Stored data entries:
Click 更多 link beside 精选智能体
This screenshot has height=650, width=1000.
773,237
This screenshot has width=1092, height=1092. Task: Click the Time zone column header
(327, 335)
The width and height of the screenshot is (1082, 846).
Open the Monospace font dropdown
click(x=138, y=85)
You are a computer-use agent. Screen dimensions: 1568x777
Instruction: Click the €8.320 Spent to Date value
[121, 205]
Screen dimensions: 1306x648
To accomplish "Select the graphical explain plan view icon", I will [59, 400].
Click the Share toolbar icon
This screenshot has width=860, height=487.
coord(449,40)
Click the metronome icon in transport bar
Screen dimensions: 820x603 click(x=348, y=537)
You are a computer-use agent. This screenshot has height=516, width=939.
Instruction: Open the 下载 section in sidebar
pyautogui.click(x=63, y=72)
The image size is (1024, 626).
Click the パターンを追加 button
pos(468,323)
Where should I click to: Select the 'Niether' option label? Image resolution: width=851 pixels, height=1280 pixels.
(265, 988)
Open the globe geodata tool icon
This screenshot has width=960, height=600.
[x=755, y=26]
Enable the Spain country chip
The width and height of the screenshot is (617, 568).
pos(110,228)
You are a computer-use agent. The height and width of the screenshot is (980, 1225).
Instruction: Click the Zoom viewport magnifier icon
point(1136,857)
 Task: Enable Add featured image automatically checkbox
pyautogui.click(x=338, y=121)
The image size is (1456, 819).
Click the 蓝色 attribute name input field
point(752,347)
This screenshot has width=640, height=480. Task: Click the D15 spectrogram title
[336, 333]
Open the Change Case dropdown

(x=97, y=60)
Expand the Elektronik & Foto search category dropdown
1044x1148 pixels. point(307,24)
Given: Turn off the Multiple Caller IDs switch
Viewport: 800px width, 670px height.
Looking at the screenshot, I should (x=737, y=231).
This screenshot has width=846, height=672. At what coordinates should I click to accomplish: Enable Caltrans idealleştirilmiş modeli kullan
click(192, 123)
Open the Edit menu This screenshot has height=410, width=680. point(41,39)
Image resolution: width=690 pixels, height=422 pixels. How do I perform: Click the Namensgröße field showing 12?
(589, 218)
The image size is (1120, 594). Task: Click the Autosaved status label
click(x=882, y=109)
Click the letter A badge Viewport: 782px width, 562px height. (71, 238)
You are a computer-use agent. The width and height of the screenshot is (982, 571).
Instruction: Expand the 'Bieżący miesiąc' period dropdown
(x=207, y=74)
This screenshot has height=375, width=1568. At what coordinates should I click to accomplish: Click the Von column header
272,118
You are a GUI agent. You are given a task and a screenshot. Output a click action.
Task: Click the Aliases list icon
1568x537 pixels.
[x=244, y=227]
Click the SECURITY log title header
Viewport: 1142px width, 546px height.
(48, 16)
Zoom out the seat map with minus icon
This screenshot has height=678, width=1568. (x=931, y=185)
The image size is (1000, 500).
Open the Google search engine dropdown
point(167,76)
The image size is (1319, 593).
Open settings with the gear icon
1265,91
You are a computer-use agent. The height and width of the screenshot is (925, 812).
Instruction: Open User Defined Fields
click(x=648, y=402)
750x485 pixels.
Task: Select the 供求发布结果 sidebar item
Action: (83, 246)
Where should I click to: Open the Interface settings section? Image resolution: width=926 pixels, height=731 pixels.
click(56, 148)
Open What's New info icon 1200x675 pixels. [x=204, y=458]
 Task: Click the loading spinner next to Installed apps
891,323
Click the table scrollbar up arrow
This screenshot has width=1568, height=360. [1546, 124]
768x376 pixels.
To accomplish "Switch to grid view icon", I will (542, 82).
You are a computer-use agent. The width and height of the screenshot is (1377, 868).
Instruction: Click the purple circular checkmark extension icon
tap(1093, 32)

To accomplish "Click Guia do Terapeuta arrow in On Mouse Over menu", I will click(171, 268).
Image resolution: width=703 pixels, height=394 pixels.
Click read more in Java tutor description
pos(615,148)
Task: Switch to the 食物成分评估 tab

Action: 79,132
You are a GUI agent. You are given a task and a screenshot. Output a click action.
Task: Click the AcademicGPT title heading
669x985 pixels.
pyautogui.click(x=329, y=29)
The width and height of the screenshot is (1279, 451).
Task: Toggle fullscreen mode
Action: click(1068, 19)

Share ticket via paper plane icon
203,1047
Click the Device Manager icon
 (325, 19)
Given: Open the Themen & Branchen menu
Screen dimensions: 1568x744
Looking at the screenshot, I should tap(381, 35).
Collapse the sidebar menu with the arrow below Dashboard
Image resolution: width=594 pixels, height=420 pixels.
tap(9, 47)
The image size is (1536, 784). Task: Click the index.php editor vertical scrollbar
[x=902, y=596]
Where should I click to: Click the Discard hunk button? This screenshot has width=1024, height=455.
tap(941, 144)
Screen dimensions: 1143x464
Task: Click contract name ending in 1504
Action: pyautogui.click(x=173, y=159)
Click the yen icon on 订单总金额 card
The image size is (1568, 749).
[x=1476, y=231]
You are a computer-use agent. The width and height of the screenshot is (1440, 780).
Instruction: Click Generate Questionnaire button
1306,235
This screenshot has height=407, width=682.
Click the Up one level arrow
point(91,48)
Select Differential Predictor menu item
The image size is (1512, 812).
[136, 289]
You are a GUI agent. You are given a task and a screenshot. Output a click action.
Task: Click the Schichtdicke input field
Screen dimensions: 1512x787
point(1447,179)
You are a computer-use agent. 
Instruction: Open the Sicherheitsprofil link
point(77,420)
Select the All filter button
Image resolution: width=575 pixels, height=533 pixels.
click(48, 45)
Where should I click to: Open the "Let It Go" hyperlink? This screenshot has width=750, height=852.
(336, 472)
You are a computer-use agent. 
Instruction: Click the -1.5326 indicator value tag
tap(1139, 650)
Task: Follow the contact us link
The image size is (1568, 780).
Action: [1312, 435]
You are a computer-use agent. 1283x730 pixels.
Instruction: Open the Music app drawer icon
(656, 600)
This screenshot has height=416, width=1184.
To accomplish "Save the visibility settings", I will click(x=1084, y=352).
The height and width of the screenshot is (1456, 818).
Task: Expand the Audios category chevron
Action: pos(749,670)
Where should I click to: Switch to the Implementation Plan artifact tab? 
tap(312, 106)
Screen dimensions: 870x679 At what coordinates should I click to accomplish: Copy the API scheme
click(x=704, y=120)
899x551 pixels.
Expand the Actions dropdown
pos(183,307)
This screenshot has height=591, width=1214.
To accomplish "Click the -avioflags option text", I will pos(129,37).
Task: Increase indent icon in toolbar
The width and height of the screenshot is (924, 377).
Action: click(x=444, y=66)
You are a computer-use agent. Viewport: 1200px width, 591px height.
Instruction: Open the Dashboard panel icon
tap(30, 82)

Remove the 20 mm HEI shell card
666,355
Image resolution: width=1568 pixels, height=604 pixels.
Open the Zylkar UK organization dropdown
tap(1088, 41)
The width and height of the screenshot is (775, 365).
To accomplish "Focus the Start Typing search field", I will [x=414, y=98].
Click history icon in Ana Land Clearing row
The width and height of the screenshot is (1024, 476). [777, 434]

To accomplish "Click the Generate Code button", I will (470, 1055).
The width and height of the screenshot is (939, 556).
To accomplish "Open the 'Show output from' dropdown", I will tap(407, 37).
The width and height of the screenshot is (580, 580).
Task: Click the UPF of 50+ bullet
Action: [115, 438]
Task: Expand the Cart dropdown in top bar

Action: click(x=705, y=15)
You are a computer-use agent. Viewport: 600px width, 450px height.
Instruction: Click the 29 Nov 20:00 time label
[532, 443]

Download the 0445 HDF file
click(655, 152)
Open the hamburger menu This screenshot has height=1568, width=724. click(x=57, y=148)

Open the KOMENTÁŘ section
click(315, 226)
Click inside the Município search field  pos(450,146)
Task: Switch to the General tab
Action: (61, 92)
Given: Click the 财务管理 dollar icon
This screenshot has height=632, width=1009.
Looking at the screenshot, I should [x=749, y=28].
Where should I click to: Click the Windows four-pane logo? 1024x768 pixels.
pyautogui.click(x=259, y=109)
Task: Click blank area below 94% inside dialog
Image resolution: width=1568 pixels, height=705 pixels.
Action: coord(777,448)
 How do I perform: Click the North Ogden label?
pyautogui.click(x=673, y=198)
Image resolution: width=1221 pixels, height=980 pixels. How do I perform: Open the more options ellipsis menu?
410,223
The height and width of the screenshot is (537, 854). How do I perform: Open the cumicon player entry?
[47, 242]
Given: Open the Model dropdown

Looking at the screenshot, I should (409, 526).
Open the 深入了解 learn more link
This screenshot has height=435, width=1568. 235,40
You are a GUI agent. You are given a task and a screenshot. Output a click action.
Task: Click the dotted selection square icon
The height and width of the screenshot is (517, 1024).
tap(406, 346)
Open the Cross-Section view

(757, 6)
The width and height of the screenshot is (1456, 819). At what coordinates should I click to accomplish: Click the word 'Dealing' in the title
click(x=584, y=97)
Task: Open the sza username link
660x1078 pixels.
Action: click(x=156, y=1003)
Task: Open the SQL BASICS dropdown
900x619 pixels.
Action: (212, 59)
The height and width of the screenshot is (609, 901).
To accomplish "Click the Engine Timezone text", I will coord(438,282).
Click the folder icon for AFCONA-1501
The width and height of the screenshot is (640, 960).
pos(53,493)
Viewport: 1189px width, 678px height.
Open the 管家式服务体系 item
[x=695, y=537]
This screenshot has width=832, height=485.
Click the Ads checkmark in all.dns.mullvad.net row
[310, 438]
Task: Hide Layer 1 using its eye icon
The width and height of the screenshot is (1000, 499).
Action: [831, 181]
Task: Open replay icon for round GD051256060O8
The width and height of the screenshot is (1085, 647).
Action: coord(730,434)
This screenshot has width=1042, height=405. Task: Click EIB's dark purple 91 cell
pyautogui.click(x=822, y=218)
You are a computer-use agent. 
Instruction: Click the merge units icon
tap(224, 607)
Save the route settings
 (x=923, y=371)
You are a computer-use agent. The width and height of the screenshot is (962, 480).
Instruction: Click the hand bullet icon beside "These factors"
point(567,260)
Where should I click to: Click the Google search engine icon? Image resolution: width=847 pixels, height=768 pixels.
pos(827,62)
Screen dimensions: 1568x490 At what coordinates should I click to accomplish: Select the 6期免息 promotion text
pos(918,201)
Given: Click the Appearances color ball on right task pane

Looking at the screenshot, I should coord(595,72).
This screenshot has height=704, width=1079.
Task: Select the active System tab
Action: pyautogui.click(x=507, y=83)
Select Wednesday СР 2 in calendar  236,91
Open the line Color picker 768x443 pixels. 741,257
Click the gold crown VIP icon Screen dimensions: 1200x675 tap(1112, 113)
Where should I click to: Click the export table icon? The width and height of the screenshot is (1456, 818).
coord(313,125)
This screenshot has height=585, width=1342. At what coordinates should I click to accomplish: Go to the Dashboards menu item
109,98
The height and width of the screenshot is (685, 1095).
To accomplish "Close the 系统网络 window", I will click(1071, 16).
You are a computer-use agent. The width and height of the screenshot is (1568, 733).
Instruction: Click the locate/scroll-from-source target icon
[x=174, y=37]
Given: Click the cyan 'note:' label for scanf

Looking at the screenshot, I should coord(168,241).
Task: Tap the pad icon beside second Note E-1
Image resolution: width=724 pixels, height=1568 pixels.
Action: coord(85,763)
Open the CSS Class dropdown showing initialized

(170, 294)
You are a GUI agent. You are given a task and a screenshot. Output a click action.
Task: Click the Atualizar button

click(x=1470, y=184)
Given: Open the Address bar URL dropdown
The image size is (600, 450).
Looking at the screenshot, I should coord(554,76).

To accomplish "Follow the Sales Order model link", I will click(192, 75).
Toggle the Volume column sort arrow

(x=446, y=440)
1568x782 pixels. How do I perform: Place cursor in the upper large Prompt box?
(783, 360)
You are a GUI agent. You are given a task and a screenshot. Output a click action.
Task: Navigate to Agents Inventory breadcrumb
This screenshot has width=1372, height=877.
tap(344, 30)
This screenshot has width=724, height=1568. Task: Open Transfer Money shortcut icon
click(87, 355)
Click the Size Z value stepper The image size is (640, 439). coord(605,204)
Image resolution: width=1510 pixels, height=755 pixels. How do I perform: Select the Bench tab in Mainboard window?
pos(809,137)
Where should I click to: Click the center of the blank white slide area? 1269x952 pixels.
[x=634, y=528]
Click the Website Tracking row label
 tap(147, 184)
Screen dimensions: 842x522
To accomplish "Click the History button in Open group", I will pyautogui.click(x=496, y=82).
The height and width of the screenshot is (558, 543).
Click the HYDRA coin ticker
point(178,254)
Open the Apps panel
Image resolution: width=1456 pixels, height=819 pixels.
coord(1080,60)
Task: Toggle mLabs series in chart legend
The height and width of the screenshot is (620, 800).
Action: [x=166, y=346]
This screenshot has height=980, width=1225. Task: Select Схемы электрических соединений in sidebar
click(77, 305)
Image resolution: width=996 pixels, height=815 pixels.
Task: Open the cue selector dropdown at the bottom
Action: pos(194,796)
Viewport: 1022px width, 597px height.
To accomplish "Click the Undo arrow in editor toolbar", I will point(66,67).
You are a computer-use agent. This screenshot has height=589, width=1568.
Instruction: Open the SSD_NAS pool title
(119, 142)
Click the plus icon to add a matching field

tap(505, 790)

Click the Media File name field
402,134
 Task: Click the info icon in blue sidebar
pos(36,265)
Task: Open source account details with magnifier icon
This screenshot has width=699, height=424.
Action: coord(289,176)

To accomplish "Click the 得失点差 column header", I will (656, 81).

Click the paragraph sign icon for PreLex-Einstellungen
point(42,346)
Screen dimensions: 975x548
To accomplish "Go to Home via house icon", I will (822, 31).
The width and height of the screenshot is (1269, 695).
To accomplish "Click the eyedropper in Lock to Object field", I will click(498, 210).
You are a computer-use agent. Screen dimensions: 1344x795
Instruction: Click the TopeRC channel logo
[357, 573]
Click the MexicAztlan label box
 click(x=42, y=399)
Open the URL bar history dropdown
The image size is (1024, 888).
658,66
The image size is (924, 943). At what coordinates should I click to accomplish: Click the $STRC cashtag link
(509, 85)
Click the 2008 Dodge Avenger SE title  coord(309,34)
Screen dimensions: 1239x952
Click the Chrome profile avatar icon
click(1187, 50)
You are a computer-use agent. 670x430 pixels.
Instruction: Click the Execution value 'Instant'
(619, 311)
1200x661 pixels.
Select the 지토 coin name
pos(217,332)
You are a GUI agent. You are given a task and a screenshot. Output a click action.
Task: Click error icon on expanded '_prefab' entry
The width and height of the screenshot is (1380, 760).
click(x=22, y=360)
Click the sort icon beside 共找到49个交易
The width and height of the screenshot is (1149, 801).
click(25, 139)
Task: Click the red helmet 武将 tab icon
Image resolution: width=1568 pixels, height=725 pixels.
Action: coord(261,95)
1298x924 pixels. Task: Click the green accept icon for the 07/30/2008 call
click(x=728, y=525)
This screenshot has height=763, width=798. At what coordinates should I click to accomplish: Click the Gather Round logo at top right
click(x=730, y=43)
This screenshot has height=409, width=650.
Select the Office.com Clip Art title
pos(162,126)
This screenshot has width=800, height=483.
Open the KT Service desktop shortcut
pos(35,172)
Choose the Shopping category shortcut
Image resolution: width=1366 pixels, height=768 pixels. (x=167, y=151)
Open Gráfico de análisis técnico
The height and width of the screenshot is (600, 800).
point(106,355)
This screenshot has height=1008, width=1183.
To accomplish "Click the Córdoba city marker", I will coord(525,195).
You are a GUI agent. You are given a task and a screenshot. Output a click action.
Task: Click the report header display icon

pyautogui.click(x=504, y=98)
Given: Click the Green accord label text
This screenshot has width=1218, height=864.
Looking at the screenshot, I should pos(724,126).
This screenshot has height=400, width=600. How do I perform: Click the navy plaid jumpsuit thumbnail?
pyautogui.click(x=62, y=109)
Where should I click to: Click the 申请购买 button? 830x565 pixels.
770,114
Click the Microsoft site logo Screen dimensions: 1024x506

YOUR INSTRUCTIONS: Could you reproduce, exactly as written, the lines running from the one with "Task: Click the report header display icon" to the end of the entries above?

OUTPUT FOR THIS TASK:
Task: Click the report header display icon

pyautogui.click(x=504, y=98)
Given: Click the Green accord label text
This screenshot has width=1218, height=864.
Looking at the screenshot, I should pos(724,126).
This screenshot has height=400, width=600. How do I perform: Click the navy plaid jumpsuit thumbnail?
pyautogui.click(x=62, y=109)
Where should I click to: Click the 申请购买 button? 830x565 pixels.
770,114
Click the Microsoft site logo Screen dimensions: 1024x506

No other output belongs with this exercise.